First, celebrity chef /Ukraine booster/Power DC star José Andrés announced a new branch of Zaytinya (which already has outposts in New York and Washington) at the Ritz-Carlton South Beach, which should be opening by the end of the year.
Second, one of the most beloved of all New York foodie institutions — Roberta’s — is opening up a beachhead at 72 Park, the new 22-story luxe condo at 580 72nd Street in North Beach. (And, for those who see a hip, shiny restaurant as a good investment, did we mention that the L.A.-based Black Lion Investment Group has put the homes of Brickell hot spot Gekko and Edgewater’s Amara at Paraiso on the market for around $55 million?)
But questions of nourishment are being settled not just in Florida. In our nation’s capital, Roaming Rooster, the chicken sandwich shop which has a dozen locations around the region since it opened its first brick-and-mortar location five years ago, just pecked out a lease at Woodmore Towne Centre in Glenarden, Md.
We were also talking in the last newsletter about grocery stores. Well, they’re still turning out deals, too.
Exhibit A: The Fresh Grocer, a New Jersey-based chain with some 20 locations, has just nabbed 21,000 square feet for its first New York location at 523 Fulton Street in Brooklyn.
Exhibit B: The Phoenix-based Sprouts Farmers Market (an organic grocer) just signed a 24,770-square-foot lease at Leesberg, Va.’s Battlefield Shopping Center.
There appeared to be an appetite for shopping centers last week, as multiple properties changed hands.
And, in Northern Virginia, Ideal Realty Group in partnership with Rock Creek Property Group and the Sigmund Property Group put up $52.8 million for four shopping centers – Center Plaza, Mapledale Plaza, Forestdale Plaza and Glendale Plaza — each in excess of 90,000 square feet.

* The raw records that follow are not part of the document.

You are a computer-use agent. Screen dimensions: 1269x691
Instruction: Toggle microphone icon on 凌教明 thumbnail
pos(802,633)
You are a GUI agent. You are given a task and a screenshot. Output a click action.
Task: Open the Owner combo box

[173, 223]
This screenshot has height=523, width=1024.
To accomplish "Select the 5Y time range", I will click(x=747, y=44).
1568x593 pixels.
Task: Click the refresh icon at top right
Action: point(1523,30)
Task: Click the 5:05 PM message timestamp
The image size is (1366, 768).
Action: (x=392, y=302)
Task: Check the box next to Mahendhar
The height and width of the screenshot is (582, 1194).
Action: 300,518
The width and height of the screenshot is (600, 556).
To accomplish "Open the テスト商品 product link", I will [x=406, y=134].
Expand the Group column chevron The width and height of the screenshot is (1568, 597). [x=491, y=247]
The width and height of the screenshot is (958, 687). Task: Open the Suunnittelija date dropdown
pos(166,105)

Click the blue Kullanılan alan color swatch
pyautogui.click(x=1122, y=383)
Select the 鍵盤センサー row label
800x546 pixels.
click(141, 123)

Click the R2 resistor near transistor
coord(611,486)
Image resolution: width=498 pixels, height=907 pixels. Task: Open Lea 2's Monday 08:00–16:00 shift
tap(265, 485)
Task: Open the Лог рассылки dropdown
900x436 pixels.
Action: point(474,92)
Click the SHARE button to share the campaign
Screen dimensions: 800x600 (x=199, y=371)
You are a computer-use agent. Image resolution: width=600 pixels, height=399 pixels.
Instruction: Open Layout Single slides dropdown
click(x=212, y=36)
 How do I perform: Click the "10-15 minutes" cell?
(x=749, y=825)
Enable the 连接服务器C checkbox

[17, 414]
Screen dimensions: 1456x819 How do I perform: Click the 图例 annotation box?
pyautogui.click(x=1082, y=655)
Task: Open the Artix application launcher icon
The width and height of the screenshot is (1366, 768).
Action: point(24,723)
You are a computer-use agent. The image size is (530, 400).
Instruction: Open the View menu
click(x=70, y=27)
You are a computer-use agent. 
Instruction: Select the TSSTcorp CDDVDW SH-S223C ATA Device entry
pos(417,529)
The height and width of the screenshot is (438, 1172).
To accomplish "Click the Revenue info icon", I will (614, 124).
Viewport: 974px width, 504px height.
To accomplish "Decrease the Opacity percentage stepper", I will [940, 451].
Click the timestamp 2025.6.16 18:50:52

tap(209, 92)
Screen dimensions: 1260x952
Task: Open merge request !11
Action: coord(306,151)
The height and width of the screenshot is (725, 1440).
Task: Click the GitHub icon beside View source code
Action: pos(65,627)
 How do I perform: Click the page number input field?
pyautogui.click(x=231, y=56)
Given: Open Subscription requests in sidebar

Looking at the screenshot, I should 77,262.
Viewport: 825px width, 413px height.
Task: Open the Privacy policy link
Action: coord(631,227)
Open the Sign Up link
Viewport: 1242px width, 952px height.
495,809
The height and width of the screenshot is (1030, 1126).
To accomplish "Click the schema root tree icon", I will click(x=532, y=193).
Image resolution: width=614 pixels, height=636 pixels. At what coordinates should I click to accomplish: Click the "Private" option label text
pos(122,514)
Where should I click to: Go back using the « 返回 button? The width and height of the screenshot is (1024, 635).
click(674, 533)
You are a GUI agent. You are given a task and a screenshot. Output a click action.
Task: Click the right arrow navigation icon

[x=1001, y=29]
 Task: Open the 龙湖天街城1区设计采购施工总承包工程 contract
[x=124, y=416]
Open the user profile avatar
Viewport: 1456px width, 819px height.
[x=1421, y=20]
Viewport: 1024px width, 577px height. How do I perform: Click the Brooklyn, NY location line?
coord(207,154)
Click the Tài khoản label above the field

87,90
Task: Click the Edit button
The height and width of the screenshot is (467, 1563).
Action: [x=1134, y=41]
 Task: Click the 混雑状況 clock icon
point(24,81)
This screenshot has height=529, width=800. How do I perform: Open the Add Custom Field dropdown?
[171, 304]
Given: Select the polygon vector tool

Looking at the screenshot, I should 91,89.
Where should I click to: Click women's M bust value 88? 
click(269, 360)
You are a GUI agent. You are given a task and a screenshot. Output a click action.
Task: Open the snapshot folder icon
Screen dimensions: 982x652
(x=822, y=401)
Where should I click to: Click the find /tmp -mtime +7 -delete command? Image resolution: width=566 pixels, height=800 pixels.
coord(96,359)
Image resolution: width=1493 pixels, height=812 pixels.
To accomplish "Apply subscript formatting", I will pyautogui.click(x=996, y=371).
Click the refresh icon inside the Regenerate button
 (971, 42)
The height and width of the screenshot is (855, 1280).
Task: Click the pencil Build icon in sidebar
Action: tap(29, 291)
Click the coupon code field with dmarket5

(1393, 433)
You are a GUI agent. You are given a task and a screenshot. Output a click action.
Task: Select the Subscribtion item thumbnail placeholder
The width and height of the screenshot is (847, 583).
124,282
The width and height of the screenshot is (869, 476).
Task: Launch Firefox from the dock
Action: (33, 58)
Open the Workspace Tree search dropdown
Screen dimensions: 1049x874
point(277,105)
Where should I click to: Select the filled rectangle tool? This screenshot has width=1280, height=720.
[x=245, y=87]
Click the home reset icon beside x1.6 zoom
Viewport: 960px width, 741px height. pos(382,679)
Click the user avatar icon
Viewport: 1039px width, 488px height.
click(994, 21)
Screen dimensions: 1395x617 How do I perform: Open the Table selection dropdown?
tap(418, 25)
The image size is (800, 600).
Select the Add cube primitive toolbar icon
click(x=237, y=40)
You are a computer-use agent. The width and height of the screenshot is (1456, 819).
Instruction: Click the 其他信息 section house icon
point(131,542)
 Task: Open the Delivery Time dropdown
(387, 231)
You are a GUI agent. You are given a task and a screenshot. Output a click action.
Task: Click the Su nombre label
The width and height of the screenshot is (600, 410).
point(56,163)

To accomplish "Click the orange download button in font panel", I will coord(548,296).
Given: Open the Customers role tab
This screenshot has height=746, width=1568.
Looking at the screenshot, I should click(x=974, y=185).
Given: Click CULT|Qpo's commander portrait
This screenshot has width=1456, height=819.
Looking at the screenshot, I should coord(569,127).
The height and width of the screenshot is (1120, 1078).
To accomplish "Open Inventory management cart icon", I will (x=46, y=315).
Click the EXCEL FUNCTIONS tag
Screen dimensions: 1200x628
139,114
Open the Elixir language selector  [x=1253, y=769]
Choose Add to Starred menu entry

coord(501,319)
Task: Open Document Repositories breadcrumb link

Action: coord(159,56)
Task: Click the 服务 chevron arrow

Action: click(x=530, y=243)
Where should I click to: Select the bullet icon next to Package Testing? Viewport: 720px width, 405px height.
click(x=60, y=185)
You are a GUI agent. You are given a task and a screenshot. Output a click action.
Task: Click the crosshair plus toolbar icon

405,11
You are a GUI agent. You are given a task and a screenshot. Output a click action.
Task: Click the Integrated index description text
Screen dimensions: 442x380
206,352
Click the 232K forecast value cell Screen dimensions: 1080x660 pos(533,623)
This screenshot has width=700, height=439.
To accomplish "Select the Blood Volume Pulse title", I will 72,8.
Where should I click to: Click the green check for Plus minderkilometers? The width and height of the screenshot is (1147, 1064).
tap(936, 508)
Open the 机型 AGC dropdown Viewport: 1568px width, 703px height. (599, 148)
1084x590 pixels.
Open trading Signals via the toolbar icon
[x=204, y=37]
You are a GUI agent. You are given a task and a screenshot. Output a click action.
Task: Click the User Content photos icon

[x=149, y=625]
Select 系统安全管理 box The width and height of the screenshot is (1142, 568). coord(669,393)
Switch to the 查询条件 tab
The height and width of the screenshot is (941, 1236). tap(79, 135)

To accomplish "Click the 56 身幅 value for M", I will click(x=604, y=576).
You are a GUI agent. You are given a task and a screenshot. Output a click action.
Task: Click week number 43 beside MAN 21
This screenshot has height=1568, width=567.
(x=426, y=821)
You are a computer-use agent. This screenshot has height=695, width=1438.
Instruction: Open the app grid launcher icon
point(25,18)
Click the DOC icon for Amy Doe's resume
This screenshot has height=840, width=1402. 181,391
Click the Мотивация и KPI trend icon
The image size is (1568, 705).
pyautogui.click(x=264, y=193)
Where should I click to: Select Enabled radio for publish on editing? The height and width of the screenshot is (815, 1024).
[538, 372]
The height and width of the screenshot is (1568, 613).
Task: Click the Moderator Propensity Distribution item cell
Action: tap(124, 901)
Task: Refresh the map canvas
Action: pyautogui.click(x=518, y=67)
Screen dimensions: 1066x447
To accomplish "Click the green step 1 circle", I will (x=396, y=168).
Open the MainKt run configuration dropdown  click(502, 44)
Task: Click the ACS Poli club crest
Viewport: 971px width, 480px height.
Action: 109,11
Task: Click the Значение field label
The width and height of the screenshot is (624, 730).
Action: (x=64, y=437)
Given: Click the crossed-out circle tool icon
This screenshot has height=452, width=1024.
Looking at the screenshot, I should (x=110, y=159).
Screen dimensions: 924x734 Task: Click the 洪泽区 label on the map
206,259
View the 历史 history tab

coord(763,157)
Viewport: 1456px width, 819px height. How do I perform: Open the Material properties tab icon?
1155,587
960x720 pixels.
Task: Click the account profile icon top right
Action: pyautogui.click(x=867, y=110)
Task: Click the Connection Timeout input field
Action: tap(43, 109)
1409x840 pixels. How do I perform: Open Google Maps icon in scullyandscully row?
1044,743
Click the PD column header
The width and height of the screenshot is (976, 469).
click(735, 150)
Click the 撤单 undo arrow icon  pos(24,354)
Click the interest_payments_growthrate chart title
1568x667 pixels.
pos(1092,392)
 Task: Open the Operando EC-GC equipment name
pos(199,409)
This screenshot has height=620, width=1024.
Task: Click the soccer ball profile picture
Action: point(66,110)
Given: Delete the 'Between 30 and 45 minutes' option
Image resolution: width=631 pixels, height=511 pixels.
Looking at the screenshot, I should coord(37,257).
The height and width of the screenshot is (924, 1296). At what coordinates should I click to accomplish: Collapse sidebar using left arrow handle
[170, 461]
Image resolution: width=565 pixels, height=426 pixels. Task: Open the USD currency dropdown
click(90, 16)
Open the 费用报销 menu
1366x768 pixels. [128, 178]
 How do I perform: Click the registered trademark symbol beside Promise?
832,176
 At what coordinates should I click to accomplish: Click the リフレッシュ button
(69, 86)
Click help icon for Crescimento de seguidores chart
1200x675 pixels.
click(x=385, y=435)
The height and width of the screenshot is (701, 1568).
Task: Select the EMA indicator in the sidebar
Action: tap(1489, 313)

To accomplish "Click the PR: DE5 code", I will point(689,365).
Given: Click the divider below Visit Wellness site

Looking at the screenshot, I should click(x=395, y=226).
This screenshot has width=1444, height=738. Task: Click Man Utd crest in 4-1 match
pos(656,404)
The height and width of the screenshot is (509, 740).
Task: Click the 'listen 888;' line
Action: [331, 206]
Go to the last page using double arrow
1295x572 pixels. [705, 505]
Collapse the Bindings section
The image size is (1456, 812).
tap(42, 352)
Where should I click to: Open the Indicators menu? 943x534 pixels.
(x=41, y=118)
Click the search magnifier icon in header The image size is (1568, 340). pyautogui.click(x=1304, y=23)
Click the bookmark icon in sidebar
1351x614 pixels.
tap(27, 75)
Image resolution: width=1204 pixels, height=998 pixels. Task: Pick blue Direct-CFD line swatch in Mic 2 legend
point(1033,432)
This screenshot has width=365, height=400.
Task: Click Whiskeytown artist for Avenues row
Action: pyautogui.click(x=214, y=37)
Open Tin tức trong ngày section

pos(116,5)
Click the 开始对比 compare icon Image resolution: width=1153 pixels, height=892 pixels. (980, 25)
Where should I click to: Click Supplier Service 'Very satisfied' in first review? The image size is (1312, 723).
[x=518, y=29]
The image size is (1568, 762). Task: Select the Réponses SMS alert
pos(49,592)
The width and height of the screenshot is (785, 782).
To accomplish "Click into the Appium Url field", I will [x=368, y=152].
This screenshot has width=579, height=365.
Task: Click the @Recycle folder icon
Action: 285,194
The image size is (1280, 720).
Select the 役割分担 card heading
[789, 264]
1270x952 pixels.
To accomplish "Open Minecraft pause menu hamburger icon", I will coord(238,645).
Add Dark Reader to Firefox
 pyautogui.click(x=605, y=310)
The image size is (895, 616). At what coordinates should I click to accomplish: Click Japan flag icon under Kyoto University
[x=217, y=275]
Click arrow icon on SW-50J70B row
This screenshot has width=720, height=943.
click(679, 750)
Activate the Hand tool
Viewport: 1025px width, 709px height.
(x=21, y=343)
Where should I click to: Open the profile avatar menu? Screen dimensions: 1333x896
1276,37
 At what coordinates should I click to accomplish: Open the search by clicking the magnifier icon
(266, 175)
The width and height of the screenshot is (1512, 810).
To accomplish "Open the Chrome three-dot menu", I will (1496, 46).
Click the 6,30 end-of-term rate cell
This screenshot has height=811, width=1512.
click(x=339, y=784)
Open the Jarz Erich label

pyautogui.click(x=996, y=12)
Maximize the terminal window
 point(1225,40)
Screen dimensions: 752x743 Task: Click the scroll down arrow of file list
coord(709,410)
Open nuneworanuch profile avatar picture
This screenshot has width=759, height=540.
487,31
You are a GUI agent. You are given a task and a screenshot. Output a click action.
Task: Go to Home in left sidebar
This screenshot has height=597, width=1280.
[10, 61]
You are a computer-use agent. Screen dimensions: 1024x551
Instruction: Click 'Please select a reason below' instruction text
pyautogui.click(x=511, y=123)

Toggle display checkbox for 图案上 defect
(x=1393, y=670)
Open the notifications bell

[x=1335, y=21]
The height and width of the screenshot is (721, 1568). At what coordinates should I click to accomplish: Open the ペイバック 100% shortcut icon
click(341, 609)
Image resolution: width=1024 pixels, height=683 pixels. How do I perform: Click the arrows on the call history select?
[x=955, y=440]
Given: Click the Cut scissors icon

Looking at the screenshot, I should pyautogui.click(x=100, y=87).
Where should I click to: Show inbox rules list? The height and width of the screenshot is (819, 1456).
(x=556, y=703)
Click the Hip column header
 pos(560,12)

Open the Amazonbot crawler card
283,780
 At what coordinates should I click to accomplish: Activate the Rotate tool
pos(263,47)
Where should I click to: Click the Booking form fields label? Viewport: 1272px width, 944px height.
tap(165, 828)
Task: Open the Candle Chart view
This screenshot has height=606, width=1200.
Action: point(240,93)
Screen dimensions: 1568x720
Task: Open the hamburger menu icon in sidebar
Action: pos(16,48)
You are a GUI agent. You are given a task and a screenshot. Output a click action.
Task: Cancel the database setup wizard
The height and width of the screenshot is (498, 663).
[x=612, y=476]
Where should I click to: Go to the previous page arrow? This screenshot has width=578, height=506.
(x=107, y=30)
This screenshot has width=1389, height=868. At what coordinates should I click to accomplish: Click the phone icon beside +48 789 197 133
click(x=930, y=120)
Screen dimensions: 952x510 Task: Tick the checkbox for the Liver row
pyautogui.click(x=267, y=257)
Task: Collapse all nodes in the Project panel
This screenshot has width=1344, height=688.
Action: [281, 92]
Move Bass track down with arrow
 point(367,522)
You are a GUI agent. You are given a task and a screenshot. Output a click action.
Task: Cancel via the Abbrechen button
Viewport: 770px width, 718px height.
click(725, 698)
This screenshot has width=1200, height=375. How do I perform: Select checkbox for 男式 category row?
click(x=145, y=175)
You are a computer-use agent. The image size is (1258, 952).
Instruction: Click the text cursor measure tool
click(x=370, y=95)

But shopping centers are a little more understandable these days than they were a couple of years ago. We’re still reeling from Fortress’ mysterious purchase of $1 billion worth of office real estate loans from Capital One last month. (Well, it was once $1 billion worth. Lord only knows what Fortress paid for it.) CO’s Cathy Cunningham and Andrew Coen tried to piece through that purchase on last week’s podcast.
Oh, and speaking of changes, CO got a chance to speak to Kristi Smith, the Howard Hughes Corporation’s new head of its Maryland region, who is poised to lead the company’s $5 billion redevelopment of Downtown Columbia.